And the growing ideological divide between left-wingers and right-wingers in the Mexican government’s legislative branch wasn’t helping matters any. Gridlock was an all-too-common feature of daily events in the Mexican Senate and its junior partner, the Chamber of Deputies. So were fights between legislators, and those fights weren’t limited to mere verbal showdowns; there are documented instances of leftist legislators engaging in knock-down drag-out brawls with their right wing counterparts on the Senate floor, and once there was even a duel where one senator shot another in the arm. For a country facing a potential land grab along its southern frontier, the timing of this political chaos couldn’t have been worse-- it not only hampered the daily operations of the Mexican federal government’s executive branch, it also fostered an image of national weakness that played right into the hands of the Guatemalan government’s expansionist factions.

In fact, to this day there are still some rumors that secret agents acting on the expansionists’ behalf deliberately encouraged this discord. There is little hard evidence to support that claim, and most of what evidence does exist is at best circumstantial, but at the same time it can’t be denied the expansionists were willing, even eager, to take full advantage of the situation. Throughout the rest of 1900 and the first months of 1901, they bided their time and lined up their forces in advance of the moment when Campeche could finally be taken from Mexico once and for all.

That time came earlier than expected-- in mid-April of 1901 riots broke out in the Campechean state capital after the government failed yet again to take decisive action to stop the bandit raids. No sooner had those riots been contained than a clique of dissident Mexican army officers mounted a coup attempt against the sitting administration in Mexico City; the insurrection was put down after less than 12 hours, but it combined with the riots gave the expansionists in Bogota the perfect excuse to send troops across the border to annex Campeche to Guatemala.

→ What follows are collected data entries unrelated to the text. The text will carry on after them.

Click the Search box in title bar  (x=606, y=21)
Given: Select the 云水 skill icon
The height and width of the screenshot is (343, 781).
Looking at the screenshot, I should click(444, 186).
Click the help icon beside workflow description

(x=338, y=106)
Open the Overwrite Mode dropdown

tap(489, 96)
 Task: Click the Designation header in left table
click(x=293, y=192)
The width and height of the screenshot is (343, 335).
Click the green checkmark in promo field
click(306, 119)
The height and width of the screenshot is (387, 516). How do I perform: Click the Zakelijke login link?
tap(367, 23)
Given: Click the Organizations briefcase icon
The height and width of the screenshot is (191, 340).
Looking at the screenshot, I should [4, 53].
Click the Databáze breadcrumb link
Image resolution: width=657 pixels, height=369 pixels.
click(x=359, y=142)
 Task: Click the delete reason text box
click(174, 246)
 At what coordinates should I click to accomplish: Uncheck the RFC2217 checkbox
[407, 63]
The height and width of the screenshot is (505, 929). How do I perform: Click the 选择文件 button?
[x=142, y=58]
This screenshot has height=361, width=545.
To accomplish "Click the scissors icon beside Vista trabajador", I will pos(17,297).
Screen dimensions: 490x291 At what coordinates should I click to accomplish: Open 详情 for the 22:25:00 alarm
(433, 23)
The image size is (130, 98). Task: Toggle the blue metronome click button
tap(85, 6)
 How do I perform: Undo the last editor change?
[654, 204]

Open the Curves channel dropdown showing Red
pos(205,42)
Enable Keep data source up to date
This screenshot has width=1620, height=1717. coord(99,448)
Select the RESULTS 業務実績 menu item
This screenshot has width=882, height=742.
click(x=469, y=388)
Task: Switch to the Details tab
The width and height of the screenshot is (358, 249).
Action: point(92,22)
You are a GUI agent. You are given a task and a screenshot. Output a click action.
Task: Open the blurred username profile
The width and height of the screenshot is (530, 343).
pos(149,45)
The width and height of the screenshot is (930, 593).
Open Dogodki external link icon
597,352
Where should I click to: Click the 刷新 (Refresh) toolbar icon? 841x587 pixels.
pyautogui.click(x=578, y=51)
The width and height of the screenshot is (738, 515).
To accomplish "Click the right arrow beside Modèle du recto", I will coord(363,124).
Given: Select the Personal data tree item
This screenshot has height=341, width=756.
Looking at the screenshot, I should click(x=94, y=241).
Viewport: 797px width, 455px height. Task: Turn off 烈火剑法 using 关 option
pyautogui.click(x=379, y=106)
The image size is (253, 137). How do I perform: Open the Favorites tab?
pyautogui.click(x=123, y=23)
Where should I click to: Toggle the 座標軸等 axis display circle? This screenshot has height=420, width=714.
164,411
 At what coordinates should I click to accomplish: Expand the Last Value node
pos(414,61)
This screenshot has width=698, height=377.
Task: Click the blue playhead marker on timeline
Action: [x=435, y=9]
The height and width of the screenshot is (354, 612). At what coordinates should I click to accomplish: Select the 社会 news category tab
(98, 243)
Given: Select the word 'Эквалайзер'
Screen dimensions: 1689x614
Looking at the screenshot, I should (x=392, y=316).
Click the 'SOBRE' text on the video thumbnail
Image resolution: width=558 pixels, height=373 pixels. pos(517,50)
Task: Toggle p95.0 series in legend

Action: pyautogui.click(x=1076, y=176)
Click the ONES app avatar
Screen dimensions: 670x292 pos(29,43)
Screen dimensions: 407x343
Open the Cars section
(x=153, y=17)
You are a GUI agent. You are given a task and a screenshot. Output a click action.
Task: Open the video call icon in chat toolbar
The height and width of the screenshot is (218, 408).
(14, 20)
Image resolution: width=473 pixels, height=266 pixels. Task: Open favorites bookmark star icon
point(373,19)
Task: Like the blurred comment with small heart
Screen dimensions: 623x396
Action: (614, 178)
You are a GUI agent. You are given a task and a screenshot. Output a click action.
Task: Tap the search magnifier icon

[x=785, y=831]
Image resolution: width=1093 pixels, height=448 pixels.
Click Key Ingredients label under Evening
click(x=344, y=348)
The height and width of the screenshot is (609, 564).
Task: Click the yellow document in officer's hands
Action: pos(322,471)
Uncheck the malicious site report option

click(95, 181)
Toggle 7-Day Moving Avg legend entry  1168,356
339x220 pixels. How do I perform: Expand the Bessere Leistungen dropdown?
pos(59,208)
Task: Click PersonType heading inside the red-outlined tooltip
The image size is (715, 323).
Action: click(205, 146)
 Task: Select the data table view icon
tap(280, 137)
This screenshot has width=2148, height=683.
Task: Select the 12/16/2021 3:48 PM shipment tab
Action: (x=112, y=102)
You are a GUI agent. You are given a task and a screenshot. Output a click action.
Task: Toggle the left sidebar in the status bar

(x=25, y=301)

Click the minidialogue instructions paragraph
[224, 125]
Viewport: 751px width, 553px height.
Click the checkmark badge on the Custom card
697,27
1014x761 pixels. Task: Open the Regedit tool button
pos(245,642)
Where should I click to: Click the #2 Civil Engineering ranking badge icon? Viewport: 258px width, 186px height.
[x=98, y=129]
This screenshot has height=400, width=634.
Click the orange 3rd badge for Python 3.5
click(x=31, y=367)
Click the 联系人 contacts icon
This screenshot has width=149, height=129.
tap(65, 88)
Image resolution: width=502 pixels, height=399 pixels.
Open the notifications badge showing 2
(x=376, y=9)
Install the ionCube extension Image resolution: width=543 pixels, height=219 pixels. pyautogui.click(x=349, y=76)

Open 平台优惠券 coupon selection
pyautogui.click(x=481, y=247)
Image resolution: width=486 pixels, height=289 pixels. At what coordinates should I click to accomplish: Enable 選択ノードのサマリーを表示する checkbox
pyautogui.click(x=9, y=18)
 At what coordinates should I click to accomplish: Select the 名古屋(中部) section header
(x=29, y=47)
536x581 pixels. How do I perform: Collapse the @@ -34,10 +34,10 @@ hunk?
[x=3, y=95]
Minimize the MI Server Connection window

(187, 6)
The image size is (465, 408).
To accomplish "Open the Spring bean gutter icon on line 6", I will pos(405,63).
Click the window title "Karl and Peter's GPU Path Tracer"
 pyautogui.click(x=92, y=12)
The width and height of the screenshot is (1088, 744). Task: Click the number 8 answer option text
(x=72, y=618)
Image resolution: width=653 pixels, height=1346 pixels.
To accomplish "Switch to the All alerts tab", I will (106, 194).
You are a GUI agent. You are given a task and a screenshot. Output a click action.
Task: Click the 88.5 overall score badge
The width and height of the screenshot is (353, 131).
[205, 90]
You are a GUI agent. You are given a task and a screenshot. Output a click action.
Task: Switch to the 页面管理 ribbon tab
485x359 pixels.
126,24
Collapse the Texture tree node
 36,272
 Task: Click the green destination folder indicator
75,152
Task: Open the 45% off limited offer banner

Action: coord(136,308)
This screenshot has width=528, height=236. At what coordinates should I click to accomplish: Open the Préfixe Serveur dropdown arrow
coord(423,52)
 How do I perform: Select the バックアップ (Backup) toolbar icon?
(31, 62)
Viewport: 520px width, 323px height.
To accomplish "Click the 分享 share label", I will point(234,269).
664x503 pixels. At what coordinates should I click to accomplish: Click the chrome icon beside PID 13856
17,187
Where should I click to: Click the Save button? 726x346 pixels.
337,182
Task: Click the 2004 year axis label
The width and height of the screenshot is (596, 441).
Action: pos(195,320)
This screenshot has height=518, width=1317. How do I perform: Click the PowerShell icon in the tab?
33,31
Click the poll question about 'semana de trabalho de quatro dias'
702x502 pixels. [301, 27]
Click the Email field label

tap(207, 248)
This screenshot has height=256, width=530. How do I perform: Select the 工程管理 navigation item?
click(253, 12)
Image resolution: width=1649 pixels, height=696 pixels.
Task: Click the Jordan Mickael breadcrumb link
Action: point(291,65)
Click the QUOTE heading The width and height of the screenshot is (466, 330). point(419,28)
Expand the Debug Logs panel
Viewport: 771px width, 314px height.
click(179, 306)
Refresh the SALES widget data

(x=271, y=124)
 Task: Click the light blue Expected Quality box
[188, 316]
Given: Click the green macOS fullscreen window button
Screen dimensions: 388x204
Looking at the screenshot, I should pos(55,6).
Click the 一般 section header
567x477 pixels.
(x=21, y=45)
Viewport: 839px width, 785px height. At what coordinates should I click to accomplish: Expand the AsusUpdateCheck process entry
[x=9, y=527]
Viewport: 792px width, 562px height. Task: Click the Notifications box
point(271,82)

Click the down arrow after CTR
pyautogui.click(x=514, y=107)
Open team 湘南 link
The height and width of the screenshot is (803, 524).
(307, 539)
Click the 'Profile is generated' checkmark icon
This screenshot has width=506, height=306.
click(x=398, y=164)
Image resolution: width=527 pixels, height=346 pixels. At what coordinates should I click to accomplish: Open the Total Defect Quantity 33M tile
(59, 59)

On May 1st, the advance columns for the Guatemalans’ Campeche occupation force crossed the Mexican border just before dawn. The Mexican troops assigned to defend Mexico’s border with Guatemala scarcely knew what hit them; some didn’t even have time to put on their uniforms before the invader overran their barracks. And in a bitter irony that could not have been lost on those who remembered the chaos and violence that engulfed Mexico City in the immediate aftermath of the 1893 earthquake, the invasion force included in its ranks squads of Mexican bandits who’d fled to Guatemala after their gangs were destroyed by U.S. patrols.1

Within 48 hours of the initial invasion, most of Campeche was in Guatemalan hands; by May 5th the invaders had reached the state capital, San Francisco de Campeche. By the time the Mexican army managed to organize enough troops to mount a counteroffensive, all but a few isolated villages were in Guatemalan hands. And when the Mexican army finally did launch its counterattack, it was seriously disorganized and beaten back with heavy casualties. Flush with the ease of their triumph the expansionists in the Guatemalan government used their clout to push a resolution through the Congress of the Republic, Guatemala’s national legislature, officially annexing the newly conquered Campeche as Guatemala’s 23rd departamento, or province. It was yet another bitter blow to a country which had already suffered more than eight years’ worth of them...

 

To Be Continued

 

Footnote

[1] See Part 3 for further details.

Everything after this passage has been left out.